The ultimate objective of novel fining agents and protein-adsorbing materials for the wine industry is to achieve wine stabilization using in-line applications with minimum wine loss and no extra processing steps. Zirconium dioxide (ZrO2) is a readily available protein-adsorbing material that can be regenerated and thus reused.28 ZrO2 has shown the potential to remove haze-forming proteins when tested in continuous and batch-wise application both during or post fermentation.29,30 However, despite ZrO2 showing promise and the ability to be regenerated with a simple washing procedure,31 issues with the flow rates and high dosages required currently limit its commercial viability.
A very recent study proposes the use of acrylic acid plasma-coated magnetic nanoparticles as a tool for the selective removal of haze-forming pathogenesis-related proteins from wine.32 This study looked at nine white wines and showed that this new separation method was very effective in removing both pathogenesis-related protein classes, TLPs and chitinases from white wines even when the wine contains high amount of proteins. Additionally, the treatment did not alter the phenolic composition of the wines and therefore has the potential to become a viable alternative to bentonite in the future.
The improved understanding of the mechanisms of haze formation that we now have has allowed and hopefully will continue allowing for the faster development of more targeted techniques to prevent protein hazes forming in bottled white wines.
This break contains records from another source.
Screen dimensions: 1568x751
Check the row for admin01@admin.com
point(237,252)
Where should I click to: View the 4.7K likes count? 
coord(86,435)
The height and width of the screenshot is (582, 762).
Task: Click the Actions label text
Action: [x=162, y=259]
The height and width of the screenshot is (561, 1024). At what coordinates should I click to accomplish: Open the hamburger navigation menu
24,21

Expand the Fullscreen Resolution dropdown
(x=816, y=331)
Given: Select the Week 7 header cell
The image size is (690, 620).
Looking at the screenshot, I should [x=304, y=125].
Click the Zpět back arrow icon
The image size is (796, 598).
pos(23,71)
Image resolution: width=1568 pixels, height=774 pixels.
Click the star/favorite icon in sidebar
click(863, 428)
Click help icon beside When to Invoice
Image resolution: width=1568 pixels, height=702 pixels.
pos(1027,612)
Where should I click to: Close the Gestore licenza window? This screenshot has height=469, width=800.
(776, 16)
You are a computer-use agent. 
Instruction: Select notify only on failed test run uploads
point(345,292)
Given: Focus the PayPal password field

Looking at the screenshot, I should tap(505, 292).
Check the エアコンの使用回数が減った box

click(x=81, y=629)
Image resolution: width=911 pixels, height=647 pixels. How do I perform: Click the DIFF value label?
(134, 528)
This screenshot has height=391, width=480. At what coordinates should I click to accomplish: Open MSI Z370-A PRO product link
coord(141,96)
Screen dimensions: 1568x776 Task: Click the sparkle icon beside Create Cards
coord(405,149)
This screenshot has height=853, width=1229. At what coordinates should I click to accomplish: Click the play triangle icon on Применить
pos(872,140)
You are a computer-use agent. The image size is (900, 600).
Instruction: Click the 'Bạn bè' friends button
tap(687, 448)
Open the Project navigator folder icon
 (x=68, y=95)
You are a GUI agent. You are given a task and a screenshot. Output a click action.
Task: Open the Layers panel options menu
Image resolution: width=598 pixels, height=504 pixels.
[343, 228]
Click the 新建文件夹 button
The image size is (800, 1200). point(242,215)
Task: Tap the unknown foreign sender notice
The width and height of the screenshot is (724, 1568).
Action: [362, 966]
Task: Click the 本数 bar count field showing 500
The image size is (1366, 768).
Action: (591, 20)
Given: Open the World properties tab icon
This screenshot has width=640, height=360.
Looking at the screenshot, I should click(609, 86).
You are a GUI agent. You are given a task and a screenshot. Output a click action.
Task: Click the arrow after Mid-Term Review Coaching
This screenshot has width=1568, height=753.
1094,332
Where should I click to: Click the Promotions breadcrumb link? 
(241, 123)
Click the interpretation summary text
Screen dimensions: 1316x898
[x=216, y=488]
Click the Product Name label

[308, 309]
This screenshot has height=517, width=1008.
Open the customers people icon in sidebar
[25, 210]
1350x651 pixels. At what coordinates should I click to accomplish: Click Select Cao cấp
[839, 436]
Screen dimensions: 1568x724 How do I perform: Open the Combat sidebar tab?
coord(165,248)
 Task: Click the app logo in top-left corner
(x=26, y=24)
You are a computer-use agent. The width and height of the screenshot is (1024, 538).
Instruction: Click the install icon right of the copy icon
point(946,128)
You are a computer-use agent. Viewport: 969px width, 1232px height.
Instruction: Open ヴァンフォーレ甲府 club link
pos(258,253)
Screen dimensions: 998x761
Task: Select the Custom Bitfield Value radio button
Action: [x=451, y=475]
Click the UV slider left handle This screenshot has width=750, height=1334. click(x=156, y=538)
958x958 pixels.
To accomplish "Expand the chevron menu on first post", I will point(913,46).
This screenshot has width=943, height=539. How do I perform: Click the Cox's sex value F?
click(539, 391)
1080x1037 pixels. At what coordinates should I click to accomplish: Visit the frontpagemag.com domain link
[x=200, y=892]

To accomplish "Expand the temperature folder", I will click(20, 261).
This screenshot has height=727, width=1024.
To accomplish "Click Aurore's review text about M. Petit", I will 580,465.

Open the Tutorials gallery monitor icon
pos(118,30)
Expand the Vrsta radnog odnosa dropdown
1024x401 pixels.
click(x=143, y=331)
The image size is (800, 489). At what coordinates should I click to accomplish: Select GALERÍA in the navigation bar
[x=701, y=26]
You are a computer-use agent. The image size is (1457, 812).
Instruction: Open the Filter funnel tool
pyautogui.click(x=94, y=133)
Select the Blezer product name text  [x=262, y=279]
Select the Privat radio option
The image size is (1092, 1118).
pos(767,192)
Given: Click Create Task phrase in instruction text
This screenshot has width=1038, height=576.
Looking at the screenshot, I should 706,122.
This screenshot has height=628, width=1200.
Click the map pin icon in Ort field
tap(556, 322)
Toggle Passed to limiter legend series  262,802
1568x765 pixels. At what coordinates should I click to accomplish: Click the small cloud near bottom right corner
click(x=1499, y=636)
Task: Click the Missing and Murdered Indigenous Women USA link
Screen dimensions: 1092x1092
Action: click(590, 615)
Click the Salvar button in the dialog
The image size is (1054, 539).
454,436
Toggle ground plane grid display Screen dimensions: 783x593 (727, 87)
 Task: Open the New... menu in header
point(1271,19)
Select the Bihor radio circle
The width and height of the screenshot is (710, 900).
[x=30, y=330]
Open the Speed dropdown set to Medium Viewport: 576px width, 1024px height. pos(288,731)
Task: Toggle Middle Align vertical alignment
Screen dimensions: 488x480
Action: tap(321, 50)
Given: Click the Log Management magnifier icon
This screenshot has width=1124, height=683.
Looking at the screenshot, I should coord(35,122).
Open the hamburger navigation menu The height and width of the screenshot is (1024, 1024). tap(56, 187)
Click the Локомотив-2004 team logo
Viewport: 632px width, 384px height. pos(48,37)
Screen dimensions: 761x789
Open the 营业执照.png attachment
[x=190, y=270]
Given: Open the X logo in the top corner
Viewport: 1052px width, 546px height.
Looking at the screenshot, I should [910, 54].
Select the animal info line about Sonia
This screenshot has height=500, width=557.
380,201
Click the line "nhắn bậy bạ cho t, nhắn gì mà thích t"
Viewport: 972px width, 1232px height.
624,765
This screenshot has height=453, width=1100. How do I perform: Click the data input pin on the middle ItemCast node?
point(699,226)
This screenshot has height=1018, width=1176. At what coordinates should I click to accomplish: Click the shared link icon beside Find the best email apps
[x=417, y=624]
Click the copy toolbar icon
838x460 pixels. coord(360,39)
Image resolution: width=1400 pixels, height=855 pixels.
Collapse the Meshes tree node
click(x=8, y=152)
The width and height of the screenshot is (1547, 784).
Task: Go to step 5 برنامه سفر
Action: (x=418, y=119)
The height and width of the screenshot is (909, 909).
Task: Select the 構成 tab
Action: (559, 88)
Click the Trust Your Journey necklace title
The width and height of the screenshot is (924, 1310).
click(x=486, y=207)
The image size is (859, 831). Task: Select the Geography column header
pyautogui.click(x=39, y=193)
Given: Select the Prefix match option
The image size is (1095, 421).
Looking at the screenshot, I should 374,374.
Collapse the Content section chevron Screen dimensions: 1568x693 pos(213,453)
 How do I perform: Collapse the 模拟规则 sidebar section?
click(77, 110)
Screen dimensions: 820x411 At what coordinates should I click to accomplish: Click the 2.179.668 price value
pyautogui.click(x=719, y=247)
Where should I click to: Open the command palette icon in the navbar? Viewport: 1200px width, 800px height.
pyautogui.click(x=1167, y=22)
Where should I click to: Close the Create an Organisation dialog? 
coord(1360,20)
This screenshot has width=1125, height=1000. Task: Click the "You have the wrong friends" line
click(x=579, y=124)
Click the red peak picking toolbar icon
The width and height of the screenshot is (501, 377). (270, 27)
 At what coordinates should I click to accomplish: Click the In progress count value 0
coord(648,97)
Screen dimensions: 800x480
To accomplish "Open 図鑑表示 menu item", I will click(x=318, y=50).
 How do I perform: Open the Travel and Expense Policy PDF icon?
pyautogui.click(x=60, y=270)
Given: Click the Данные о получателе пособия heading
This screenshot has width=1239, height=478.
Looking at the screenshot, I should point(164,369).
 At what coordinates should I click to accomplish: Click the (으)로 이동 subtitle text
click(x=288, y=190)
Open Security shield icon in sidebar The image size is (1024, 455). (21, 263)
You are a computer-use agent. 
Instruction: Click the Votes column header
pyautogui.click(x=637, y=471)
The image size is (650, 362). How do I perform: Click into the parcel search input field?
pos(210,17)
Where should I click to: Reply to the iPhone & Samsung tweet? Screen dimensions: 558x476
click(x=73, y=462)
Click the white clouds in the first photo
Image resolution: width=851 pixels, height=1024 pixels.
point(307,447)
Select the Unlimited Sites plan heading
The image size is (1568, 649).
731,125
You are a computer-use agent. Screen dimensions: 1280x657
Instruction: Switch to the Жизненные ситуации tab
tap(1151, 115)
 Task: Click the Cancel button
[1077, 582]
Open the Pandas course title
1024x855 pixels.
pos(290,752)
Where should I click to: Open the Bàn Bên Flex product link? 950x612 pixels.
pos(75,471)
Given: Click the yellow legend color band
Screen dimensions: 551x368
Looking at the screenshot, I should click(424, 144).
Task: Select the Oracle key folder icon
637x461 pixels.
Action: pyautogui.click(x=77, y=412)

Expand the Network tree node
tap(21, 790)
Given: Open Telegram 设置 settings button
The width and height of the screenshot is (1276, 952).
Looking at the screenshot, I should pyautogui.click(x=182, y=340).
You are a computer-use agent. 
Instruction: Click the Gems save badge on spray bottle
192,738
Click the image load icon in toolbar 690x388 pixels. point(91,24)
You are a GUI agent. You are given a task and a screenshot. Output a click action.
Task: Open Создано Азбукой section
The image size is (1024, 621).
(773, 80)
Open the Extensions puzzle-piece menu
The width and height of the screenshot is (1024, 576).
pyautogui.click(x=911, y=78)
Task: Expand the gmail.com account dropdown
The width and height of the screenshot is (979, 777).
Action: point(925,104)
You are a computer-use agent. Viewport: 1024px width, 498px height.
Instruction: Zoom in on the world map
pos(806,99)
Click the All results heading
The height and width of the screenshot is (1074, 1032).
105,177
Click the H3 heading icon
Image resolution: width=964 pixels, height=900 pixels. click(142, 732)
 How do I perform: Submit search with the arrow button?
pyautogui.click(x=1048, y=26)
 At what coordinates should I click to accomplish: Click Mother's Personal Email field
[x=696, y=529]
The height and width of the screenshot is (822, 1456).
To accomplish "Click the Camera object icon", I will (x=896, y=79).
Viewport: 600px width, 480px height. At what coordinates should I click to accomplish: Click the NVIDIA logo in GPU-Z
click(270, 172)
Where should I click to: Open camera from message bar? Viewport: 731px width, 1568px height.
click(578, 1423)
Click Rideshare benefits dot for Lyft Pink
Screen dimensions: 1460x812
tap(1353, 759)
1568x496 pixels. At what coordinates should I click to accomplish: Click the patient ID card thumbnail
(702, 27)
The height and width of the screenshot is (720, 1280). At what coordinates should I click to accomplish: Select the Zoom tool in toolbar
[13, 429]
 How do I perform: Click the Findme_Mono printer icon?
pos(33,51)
Several solutions have been investigated, with one currently being viable commercially in some countries (flash pasteurization combined with proteases),9 and several being very promising and likely to become commercially viable in the future such as carrageenan,23 magnetic nanoparticles,32 and possible some proteases secreted from wine yeasts.21 The ideal and preferred solution would certainly be the finding of a proteolytic enzyme active at normal winemaking conditions, as this will ultimately benefit wine makers worldwide, but despite the continuous effort made by research groups is several countries, it seems very likely that it will take still some time for this solution to become reality.